What is PySpark?
PySpark is the Python API for Apache Spark, allowing you to write Spark applications using Python. It provides a simple way to parallelize your data processing across a cluster while writing familiar Python code.
PySpark combines Python's ease of use with Spark's distributed computing power, making it the most popular way to work with Spark.
Getting Started
# Install PySpark
pip install pyspark
# For Jupyter notebook support
pip install pyspark[sql]
# Create a SparkSession
from pyspark.sql import SparkSession
spark = SparkSession.builder \
.appName("MyApp") \
.master("local[*]") \
.config("spark.sql.shuffle.partitions", "8") \
.getOrCreate()
# Check Spark version
print(spark.version)
# Access SparkContext
sc = spark.sparkContext
Creating DataFrames
# From Python list
data = [
("Alice", 28, "Engineering"),
("Bob", 35, "Marketing"),
("Charlie", 42, "Sales")
]
columns = ["name", "age", "department"]
df = spark.createDataFrame(data, columns)
df.show()

* _Task A_
Return the PySpark overview above word for word.

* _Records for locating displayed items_

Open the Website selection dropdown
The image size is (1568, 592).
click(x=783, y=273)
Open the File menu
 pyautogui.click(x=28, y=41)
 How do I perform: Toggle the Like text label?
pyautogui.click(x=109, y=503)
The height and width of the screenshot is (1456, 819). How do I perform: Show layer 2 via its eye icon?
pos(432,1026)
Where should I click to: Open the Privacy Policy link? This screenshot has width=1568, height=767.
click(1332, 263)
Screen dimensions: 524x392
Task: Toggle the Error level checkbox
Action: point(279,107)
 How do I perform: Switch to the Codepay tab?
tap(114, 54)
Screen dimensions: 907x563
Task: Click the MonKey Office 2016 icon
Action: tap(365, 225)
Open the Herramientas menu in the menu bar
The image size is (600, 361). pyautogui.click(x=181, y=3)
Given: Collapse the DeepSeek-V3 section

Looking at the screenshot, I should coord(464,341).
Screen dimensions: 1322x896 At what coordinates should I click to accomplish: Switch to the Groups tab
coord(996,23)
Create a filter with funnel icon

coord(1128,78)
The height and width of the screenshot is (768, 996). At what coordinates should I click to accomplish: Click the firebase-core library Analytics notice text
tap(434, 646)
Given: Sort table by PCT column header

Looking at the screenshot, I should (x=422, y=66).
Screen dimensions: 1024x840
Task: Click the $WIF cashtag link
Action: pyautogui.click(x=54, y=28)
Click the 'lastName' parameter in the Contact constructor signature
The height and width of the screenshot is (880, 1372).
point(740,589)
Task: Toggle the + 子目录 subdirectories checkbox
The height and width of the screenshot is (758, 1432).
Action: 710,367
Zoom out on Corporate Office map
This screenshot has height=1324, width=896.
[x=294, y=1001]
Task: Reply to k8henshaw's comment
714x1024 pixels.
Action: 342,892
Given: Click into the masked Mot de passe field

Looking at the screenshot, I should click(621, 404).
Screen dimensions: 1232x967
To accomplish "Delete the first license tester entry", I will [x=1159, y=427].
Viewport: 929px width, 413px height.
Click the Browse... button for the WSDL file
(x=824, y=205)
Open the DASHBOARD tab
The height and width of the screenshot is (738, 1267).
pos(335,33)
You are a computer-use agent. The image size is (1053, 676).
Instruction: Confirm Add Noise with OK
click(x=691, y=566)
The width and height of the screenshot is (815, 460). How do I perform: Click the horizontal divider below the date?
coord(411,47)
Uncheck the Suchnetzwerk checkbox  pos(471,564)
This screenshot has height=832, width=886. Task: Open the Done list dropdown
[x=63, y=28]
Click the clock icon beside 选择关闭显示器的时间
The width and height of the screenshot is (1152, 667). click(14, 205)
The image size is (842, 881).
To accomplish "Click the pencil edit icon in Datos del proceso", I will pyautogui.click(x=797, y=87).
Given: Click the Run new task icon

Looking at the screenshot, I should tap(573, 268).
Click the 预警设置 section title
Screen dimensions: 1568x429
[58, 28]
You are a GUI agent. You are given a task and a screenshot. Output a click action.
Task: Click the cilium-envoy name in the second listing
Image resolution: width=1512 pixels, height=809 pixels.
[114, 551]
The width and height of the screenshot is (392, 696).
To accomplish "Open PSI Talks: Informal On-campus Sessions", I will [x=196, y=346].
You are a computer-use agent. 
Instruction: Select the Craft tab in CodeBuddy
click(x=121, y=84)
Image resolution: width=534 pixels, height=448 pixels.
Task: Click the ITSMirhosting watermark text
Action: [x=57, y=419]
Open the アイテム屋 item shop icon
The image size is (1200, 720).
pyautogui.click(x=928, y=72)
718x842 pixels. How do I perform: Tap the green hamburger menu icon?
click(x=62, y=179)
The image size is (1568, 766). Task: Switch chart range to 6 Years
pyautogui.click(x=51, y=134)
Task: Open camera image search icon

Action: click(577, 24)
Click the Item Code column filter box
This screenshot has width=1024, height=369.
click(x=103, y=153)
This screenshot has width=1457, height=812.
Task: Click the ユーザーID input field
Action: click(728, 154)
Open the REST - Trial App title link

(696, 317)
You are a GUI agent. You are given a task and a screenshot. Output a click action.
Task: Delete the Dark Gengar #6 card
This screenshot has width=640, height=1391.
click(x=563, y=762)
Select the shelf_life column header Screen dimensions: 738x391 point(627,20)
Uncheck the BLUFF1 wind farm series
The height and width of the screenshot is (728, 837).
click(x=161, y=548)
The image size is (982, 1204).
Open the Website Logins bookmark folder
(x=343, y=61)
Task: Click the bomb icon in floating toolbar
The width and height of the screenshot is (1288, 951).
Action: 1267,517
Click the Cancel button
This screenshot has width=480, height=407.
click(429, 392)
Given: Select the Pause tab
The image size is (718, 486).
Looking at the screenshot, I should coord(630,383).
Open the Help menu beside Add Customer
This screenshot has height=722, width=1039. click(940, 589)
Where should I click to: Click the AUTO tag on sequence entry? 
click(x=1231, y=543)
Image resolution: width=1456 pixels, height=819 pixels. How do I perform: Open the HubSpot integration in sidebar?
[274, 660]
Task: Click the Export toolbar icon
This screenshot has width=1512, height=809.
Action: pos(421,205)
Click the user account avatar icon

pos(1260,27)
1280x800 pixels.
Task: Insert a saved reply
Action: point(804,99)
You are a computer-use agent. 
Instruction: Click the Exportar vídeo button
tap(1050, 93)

* _Task B_
Retype only the lines of the entries above, from the line containing "Screen dimensions: 1322x896" up to and including the line containing "will [x=1159, y=427].".

* _Result A_
What is PySpark?
PySpark is the Python API for Apache Spark, allowing you to write Spark applications using Python. It provides a simple way to parallelize your data processing across a cluster while writing familiar Python code.
PySpark combines Python's ease of use with Spark's distributed computing power, making it the most popular way to work with Spark.
Getting Started
# Install PySpark
pip install pyspark
# For Jupyter notebook support
pip install pyspark[sql]
# Create a SparkSession
from pyspark.sql import SparkSession
spark = SparkSession.builder \
.appName("MyApp") \
.master("local[*]") \
.config("spark.sql.shuffle.partitions", "8") \
.getOrCreate()
# Check Spark version
print(spark.version)
# Access SparkContext
sc = spark.sparkContext
Creating DataFrames
# From Python list
data = [
("Alice", 28, "Engineering"),
("Bob", 35, "Marketing"),
("Charlie", 42, "Sales")
]
columns = ["name", "age", "department"]
df = spark.createDataFrame(data, columns)
df.show()

* _Result B_
Screen dimensions: 1322x896 At what coordinates should I click to accomplish: Switch to the Groups tab
coord(996,23)
Create a filter with funnel icon

coord(1128,78)
The height and width of the screenshot is (768, 996). At what coordinates should I click to accomplish: Click the firebase-core library Analytics notice text
tap(434, 646)
Given: Sort table by PCT column header

Looking at the screenshot, I should (x=422, y=66).
Screen dimensions: 1024x840
Task: Click the $WIF cashtag link
Action: pyautogui.click(x=54, y=28)
Click the 'lastName' parameter in the Contact constructor signature
The height and width of the screenshot is (880, 1372).
point(740,589)
Task: Toggle the + 子目录 subdirectories checkbox
The height and width of the screenshot is (758, 1432).
Action: 710,367
Zoom out on Corporate Office map
This screenshot has height=1324, width=896.
[x=294, y=1001]
Task: Reply to k8henshaw's comment
714x1024 pixels.
Action: 342,892
Given: Click into the masked Mot de passe field

Looking at the screenshot, I should click(621, 404).
Screen dimensions: 1232x967
To accomplish "Delete the first license tester entry", I will [x=1159, y=427].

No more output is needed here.